雪村先生も困ってるだろ、朝から変な事を言うもんじゃない」


慌ててフォローするが、奔放なJCが簡単に引き下がらないことは僕が一番よく知っている。


それは、家庭教師時代の教え子である磯村陽菜いそむらひなに散々振り回された経験によるものだ。陽菜も僕が教え始めたとき中学三年生だった。



「森岡先生、この際だから雪村先生に付き合ってもらったら?」


「そうだよ、せっかく身近に雪村先生みたいな美人が居るんだし、ダメ元って事もあるよ?」



「な! そんなの雪村先生に失礼だろ!

雪村先生にはちゃんと付き合っている人がいるかもしれないじゃないか」


「わ、わたし、いません!

そんな……、付き合っている人なんて、今は仕事が大切ですから」


(なんでここで、小梢まで動揺するんだよ?)


普段は落ち着いて凛としているのに、変なところで狼狽してしまう。そんなところが小梢にはあるように思えた。



「え~~と、先生たち、分かったよ。

二人ともその気がないって事が 笑」


またしてもJCに偉そうな態度をとられ、僕の教師としての威厳は木っ端みじんに砕かれてしまった。




「先生たち、いつまでもそんな所に立っていたら遅刻するよ~ 笑」

「ほらーー、圭ちゃん、置いてくよ! 世話が焼けるんだから!」


いつの間にか、生徒たちは少し前を歩いていた。

気が付くと僕は小梢と二人で歩いている。


ここで敢えて距離を取るのも不自然なため、そのまま二人で並んで歩くのだが、なんとも気まずい。

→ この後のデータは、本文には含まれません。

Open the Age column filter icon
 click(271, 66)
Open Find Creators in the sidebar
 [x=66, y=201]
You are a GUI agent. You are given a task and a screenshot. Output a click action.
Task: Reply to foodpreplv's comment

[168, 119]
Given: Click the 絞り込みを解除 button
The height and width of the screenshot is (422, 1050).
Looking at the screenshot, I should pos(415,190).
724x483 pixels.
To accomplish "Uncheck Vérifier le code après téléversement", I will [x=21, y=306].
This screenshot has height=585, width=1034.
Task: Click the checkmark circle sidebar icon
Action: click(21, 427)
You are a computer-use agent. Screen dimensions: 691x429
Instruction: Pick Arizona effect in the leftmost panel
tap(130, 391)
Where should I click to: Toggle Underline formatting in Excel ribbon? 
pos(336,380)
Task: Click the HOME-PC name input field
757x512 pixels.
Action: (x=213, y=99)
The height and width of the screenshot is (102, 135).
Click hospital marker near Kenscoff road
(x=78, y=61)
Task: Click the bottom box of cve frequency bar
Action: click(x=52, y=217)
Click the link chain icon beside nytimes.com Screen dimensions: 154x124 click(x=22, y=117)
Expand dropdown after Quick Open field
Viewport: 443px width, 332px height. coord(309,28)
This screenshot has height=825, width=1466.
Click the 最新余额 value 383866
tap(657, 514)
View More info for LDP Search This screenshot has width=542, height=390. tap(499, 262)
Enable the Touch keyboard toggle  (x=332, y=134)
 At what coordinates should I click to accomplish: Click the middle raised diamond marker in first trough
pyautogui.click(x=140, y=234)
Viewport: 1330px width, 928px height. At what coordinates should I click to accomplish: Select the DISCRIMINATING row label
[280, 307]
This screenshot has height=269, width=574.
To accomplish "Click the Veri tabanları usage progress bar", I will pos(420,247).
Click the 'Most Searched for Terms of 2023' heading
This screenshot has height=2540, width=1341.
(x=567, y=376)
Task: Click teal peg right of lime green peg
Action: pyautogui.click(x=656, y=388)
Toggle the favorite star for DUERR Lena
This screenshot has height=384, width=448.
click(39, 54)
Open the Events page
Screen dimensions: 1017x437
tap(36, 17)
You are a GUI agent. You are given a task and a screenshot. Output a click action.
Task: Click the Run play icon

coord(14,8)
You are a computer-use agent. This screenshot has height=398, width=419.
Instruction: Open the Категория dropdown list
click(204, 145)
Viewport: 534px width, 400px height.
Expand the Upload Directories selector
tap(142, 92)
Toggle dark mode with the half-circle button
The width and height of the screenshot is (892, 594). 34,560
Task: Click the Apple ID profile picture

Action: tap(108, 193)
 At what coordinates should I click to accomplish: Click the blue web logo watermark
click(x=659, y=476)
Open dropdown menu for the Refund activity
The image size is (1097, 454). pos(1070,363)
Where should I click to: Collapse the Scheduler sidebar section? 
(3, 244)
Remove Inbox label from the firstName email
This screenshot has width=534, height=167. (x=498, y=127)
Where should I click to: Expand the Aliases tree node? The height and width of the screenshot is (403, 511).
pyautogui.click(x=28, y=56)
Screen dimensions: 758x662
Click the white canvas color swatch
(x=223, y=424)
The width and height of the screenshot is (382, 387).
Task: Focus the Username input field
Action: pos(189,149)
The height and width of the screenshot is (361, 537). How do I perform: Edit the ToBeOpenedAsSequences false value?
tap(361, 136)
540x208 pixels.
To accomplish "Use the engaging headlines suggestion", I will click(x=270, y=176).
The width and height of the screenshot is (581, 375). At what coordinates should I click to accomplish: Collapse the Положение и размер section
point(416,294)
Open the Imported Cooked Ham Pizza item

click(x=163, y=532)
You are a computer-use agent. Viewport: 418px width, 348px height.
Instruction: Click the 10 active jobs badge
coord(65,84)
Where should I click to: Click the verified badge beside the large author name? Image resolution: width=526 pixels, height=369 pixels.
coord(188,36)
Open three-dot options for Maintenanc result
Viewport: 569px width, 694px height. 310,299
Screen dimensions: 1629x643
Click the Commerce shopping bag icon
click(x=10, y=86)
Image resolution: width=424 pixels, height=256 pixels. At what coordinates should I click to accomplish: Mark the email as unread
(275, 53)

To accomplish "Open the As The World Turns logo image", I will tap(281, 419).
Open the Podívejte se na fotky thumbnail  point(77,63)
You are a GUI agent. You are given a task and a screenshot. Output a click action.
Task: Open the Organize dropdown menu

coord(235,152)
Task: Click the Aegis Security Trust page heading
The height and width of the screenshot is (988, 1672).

何を話せばよいのか分からず、二人とも黙ったまま歩を進めていた。

チラリと小梢を見ると、少しうつむいた顔はまだ微かに赤かった。


小梢は、僕の事をどう思っているのだろう?

今更ながら気になったのだが、聞けるわけもなかった。




「へ~、珍しいですね。

お二人そろって登校だなんて」


「久保田先生!」

「あ、おはようございます。久保田先生」


僕たち二人の間に割って入ったのは、久保田海咲くぼたみさき

体育の教師で年齢は今年28歳になる、僕たちより5歳年上だと聞いている。


ショートカットでサッパリした性格、通学もジャージで登校。僕は彼女がジャージ以外の姿だったのは始業式の時以外知らない。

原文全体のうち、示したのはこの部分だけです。